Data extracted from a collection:
============================================================

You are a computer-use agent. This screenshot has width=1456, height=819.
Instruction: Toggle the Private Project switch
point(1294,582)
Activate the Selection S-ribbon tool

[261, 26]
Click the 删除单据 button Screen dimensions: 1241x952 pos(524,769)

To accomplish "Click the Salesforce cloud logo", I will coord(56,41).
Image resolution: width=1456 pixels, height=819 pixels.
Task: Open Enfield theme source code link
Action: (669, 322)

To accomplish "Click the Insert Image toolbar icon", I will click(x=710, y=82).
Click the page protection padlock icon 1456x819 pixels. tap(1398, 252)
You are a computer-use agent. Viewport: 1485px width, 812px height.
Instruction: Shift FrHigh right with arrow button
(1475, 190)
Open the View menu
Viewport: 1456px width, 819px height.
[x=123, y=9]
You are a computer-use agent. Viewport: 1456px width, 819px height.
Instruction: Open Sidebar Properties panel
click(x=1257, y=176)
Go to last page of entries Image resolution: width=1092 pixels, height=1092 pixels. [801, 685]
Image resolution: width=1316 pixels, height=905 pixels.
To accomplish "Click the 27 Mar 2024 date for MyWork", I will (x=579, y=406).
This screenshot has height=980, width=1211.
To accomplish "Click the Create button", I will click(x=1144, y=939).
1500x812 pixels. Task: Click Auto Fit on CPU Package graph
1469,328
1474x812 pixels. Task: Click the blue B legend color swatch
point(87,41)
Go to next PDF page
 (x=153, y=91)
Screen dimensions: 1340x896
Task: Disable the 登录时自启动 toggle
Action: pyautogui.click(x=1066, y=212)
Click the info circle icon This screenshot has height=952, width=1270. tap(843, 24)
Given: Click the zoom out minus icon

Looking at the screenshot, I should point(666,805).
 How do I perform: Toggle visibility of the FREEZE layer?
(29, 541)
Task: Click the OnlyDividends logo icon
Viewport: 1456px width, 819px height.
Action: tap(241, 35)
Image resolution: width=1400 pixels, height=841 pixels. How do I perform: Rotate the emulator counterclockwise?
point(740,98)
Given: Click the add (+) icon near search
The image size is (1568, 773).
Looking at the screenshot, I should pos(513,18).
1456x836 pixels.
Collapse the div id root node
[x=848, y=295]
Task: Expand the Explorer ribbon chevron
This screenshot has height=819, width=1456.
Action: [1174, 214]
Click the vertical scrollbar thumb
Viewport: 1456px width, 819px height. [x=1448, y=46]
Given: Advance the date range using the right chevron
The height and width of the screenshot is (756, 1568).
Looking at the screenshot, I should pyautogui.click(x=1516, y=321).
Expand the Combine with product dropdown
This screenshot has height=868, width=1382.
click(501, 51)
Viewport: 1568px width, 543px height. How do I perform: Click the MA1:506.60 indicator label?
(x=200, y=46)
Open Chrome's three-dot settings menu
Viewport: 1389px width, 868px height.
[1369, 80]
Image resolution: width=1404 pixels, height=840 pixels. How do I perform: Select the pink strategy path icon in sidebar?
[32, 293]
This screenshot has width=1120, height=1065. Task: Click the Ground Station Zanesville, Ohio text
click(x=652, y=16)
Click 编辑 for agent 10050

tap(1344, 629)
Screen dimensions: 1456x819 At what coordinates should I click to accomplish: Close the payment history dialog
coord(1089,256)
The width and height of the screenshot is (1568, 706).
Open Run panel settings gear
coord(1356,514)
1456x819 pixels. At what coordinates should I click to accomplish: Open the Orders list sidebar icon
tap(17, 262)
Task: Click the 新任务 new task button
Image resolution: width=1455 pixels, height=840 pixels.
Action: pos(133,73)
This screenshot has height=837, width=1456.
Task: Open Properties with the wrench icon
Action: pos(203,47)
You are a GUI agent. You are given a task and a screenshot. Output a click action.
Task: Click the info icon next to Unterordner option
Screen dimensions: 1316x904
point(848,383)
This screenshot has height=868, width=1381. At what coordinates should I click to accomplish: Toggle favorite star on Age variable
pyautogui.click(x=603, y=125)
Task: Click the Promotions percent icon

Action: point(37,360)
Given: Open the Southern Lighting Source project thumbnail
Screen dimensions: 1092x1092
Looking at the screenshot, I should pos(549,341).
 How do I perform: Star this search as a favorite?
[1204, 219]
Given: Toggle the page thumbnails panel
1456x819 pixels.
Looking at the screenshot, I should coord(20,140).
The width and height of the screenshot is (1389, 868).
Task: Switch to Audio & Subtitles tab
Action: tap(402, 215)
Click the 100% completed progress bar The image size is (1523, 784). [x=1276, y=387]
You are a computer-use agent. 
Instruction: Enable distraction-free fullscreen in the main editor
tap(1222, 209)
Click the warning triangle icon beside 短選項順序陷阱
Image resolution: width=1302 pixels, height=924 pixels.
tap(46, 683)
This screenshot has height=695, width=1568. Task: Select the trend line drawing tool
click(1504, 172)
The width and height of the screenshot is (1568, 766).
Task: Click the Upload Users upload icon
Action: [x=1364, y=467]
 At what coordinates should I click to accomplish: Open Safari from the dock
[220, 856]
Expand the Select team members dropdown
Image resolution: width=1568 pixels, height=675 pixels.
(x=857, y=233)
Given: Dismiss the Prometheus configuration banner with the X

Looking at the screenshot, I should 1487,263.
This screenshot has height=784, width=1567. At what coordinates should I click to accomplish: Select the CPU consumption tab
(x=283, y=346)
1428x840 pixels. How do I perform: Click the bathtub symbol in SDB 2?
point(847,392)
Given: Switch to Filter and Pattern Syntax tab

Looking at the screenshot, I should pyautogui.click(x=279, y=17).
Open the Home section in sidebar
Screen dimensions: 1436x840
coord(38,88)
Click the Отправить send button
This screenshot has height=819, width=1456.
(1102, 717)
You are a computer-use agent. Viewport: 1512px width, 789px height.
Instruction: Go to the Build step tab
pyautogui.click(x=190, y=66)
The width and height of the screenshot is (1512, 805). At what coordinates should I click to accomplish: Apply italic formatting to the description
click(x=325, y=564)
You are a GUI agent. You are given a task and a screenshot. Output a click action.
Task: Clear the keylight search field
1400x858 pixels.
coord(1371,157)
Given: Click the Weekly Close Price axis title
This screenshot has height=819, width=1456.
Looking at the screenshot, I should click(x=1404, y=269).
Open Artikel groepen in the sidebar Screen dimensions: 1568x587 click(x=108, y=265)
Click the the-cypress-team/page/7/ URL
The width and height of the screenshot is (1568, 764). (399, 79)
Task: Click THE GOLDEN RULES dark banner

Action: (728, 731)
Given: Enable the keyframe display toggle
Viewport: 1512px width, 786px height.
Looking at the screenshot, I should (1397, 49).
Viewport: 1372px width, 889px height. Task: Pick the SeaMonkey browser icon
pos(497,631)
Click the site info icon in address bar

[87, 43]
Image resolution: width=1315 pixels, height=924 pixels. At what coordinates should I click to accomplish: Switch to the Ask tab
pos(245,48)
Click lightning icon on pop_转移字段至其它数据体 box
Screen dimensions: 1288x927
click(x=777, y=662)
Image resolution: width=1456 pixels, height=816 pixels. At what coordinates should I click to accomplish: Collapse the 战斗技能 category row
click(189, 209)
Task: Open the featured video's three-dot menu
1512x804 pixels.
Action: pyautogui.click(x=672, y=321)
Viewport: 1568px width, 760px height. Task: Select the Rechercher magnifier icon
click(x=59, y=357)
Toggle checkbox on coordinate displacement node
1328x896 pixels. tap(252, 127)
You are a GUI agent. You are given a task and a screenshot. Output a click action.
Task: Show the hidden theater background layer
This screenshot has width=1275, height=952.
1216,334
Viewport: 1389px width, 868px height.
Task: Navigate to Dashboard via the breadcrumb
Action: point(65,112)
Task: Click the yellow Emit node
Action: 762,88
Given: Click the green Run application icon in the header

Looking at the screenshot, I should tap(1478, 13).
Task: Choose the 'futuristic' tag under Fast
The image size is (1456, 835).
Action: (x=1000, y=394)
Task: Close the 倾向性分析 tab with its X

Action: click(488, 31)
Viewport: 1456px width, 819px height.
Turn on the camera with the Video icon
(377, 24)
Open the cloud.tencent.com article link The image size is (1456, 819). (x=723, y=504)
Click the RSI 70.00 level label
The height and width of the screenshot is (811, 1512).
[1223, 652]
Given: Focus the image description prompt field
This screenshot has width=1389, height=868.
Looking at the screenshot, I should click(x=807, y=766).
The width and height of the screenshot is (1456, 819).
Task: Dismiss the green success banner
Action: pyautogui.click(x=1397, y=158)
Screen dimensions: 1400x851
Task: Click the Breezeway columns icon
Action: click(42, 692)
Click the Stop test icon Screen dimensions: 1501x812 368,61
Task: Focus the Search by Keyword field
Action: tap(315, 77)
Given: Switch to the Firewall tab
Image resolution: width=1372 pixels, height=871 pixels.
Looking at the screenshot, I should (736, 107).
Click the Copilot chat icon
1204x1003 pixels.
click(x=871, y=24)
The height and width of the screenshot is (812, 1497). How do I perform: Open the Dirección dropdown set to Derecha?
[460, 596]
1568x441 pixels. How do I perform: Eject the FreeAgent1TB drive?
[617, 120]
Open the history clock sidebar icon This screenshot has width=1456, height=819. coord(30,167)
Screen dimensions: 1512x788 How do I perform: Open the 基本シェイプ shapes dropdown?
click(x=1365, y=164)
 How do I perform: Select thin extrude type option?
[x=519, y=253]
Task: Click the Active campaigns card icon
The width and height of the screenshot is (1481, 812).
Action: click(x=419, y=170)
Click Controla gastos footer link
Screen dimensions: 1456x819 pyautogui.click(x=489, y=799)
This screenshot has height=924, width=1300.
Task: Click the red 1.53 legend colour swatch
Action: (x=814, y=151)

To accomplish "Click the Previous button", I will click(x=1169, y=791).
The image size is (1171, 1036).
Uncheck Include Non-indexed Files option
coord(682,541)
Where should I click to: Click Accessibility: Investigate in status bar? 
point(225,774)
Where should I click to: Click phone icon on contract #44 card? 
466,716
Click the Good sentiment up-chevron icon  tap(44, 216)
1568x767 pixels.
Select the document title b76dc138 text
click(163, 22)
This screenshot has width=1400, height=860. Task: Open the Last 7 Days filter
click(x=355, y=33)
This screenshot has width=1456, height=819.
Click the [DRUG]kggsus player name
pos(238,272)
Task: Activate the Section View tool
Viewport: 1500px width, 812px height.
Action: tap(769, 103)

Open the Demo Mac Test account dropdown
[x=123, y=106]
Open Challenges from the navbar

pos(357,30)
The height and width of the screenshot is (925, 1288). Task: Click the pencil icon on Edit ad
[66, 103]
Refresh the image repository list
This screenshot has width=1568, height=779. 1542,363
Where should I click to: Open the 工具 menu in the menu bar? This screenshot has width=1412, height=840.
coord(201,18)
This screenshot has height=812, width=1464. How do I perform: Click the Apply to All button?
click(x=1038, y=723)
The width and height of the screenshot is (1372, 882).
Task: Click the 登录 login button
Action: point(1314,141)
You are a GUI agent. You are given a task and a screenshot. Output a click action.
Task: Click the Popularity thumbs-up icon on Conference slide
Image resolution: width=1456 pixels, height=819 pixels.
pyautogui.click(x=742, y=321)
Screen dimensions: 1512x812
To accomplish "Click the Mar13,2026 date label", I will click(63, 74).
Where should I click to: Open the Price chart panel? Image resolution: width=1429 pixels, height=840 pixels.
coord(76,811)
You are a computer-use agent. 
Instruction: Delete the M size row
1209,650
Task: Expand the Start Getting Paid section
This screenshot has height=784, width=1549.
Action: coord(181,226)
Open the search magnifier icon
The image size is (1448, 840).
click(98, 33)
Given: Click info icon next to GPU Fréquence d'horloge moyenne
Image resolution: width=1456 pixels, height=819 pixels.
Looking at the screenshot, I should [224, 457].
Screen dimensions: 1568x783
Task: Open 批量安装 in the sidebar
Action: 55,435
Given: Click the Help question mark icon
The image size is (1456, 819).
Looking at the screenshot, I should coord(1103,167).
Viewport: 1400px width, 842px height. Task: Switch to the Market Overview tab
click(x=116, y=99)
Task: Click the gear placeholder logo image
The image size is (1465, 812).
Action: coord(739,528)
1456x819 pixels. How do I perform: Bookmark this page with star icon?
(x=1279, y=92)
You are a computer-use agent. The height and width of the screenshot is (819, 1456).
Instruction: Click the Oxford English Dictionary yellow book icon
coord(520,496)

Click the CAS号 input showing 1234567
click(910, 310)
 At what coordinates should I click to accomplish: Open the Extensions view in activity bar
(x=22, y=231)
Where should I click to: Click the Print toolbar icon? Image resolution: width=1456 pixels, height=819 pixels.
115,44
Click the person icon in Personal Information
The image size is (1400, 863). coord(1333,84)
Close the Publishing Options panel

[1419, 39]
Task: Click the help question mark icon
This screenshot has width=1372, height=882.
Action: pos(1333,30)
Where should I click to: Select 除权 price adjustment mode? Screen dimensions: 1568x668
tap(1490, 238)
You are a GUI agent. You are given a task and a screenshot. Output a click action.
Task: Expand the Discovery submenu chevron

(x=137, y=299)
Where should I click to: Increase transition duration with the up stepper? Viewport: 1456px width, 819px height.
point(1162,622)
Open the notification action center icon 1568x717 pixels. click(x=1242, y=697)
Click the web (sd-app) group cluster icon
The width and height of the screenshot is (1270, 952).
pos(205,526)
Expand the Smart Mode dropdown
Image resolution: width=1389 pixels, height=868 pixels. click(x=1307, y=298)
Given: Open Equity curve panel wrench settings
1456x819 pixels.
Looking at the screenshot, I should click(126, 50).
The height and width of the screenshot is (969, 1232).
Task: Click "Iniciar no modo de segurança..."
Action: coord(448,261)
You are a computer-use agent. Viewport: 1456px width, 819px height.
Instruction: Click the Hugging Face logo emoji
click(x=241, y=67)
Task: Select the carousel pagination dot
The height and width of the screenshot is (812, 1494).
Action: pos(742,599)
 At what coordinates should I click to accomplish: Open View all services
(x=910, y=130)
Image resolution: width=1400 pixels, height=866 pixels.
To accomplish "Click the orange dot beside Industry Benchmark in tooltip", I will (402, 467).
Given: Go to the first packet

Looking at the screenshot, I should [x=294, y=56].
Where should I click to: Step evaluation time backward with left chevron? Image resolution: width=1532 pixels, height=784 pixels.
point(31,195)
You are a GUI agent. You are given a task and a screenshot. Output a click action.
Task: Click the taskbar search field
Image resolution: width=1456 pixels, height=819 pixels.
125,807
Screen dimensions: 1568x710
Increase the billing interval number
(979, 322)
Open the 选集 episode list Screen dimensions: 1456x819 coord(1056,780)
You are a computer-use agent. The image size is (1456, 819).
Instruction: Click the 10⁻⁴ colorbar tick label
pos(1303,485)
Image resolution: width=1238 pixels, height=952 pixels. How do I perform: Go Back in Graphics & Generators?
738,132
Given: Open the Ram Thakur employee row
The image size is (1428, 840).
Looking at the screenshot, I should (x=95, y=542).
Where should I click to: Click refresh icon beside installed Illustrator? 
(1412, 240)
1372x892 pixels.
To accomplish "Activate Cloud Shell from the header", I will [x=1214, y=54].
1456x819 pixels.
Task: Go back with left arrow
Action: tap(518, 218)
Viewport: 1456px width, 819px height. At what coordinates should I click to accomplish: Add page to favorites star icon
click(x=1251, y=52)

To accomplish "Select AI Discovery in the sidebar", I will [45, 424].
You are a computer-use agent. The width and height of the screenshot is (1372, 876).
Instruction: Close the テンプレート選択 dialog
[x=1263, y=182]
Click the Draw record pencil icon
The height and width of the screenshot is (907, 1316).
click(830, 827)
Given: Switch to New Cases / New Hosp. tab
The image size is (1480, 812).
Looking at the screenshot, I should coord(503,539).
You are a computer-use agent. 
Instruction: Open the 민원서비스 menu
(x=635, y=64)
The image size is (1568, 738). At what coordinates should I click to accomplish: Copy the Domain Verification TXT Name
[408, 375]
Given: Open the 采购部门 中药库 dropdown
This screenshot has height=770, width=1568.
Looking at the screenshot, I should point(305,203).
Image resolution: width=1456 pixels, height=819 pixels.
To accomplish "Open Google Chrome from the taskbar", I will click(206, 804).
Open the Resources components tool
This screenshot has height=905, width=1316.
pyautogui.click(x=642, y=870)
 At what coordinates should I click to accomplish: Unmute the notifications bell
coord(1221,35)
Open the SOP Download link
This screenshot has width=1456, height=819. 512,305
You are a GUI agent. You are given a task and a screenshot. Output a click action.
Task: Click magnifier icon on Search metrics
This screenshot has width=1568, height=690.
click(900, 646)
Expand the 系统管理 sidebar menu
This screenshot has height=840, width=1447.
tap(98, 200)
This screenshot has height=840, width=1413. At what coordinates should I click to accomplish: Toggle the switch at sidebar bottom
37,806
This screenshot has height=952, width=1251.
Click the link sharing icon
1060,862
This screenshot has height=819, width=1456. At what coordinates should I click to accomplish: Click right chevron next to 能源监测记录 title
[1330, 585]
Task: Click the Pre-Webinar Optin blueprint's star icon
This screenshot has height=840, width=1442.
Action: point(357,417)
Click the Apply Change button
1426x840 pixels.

============================================================

Exercise instructions:
Each line with the word "question" in the records above belongs in the result; copy all of them.

Completed task:
Given: Click the Help question mark icon
Task: Click the help question mark icon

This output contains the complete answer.